■ Records provided ■

——————

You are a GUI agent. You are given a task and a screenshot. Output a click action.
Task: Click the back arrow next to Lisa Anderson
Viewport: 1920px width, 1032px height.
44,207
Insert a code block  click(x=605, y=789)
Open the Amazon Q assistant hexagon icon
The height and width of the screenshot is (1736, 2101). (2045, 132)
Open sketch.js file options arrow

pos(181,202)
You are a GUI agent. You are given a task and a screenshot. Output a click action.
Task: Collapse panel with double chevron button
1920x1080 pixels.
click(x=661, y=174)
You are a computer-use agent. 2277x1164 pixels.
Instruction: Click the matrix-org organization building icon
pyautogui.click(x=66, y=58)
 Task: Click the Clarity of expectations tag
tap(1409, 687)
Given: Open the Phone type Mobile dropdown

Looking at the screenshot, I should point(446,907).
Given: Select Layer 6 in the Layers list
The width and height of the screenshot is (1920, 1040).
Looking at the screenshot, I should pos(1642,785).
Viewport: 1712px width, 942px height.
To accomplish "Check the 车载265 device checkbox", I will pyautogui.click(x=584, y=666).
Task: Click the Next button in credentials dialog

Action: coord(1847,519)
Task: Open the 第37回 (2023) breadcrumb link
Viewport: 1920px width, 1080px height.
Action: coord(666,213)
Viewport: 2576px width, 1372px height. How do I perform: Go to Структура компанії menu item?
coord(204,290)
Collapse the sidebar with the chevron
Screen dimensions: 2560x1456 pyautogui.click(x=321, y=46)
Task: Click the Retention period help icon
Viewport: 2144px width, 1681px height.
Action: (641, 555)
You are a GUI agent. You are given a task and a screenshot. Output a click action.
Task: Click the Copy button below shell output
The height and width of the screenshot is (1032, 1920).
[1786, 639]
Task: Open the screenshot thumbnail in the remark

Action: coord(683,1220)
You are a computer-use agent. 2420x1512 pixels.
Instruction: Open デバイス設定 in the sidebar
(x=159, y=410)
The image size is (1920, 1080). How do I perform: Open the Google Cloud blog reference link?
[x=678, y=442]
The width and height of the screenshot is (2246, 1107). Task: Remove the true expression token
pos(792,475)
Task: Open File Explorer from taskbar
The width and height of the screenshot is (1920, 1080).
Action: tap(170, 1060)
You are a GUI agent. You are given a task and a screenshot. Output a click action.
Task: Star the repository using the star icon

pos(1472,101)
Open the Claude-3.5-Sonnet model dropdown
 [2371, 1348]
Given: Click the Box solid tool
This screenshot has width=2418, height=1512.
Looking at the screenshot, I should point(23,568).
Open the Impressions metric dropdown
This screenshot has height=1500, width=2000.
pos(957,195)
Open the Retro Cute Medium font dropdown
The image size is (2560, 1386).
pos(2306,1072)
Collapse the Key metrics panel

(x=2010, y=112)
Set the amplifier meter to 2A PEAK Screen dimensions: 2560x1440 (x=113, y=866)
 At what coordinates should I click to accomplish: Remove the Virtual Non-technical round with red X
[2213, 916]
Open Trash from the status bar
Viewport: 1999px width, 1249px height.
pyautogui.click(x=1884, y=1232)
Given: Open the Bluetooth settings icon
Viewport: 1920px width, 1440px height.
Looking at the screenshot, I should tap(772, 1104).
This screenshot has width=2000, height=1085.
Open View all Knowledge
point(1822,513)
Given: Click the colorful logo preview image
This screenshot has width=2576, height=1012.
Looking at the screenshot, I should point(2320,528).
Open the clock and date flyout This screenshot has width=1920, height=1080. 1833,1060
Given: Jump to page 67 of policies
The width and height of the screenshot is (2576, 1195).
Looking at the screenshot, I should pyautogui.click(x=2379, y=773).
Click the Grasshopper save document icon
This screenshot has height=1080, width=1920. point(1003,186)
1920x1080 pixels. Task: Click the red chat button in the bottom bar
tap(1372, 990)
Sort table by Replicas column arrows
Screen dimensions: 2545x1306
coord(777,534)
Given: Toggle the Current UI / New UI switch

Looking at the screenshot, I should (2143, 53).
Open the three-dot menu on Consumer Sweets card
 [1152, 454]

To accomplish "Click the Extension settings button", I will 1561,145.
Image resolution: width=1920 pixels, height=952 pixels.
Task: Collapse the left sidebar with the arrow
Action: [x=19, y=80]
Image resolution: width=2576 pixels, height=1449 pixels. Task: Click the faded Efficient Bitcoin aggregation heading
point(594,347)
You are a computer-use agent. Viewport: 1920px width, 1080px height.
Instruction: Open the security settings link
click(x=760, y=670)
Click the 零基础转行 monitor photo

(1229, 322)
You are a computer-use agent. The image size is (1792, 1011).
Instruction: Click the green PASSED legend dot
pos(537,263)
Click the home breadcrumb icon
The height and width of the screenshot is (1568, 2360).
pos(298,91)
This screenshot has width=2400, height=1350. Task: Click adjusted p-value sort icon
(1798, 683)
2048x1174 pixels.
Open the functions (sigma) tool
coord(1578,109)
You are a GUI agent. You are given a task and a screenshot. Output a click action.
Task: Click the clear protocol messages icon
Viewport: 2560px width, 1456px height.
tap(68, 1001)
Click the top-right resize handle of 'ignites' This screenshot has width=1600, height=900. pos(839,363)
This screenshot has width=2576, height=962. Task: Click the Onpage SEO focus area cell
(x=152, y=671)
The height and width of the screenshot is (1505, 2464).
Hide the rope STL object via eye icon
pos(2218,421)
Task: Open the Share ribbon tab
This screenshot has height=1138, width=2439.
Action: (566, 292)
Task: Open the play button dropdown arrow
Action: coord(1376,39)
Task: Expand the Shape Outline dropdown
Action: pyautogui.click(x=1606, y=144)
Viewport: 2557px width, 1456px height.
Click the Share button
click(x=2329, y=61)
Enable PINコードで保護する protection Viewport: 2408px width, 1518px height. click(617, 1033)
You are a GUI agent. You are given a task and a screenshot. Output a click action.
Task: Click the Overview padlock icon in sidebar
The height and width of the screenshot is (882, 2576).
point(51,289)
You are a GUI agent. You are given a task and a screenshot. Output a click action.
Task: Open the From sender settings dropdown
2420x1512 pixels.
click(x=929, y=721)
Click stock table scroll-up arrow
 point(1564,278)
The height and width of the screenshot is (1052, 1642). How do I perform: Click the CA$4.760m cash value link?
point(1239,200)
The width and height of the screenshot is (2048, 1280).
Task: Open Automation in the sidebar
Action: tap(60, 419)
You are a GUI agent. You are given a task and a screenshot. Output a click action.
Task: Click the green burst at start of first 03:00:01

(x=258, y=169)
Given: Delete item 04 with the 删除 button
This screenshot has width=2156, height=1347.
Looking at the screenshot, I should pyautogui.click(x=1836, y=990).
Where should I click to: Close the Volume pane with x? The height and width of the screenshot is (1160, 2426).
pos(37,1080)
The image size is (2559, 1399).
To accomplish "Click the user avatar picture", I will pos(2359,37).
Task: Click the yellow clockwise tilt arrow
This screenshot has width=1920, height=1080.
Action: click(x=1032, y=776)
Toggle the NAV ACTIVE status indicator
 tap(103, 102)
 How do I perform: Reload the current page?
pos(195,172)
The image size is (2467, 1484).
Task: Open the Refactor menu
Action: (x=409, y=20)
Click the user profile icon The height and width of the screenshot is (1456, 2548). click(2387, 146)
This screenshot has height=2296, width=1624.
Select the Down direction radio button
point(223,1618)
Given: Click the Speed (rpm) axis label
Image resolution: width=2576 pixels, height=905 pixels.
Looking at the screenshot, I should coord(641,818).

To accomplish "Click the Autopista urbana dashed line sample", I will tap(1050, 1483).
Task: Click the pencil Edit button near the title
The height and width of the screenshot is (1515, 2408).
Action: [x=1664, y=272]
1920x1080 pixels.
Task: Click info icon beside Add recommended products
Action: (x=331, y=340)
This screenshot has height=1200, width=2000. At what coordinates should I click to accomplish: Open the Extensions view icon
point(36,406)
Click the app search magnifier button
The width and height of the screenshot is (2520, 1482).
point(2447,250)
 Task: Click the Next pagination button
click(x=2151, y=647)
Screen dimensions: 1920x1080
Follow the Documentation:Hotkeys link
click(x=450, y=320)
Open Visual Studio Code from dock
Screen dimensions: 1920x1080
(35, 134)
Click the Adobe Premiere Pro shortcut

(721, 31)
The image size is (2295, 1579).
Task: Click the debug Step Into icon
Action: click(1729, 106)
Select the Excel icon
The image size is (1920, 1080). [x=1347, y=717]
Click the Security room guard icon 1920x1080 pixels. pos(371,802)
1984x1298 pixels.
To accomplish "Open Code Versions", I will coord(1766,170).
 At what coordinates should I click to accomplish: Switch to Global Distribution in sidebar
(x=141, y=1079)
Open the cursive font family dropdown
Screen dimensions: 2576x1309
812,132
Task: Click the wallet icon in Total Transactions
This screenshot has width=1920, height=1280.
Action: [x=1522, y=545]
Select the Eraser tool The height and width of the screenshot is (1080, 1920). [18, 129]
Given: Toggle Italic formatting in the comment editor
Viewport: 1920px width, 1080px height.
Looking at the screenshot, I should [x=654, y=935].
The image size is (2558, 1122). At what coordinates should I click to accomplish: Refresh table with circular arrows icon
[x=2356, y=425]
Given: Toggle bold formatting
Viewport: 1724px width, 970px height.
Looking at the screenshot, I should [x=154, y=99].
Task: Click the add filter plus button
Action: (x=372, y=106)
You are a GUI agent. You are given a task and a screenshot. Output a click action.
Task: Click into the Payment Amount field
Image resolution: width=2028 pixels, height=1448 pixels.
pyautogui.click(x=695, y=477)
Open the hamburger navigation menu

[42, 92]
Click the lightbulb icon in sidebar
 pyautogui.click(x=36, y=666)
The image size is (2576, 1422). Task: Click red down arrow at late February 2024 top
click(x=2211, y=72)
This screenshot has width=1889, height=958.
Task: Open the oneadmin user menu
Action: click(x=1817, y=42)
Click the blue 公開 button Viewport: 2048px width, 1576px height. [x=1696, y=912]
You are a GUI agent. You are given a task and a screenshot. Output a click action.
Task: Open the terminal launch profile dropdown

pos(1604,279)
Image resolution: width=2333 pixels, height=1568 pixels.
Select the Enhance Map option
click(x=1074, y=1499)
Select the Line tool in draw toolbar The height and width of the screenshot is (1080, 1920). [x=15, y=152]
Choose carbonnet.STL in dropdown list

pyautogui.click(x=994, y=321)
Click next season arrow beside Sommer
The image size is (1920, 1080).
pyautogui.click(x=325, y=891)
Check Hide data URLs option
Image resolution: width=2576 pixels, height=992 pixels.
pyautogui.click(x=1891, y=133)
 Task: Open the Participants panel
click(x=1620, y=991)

——————

Find the line with "The width and height of the screenshot is (2576, 1195)." in the material above. Reproduce it and each line after it up to and including the line with "Sort table by Replicas column arrows".

■ Exercise solution ■
The width and height of the screenshot is (2576, 1195).
Looking at the screenshot, I should pyautogui.click(x=2379, y=773).
Click the Grasshopper save document icon
This screenshot has height=1080, width=1920. point(1003,186)
1920x1080 pixels. Task: Click the red chat button in the bottom bar
tap(1372, 990)
Sort table by Replicas column arrows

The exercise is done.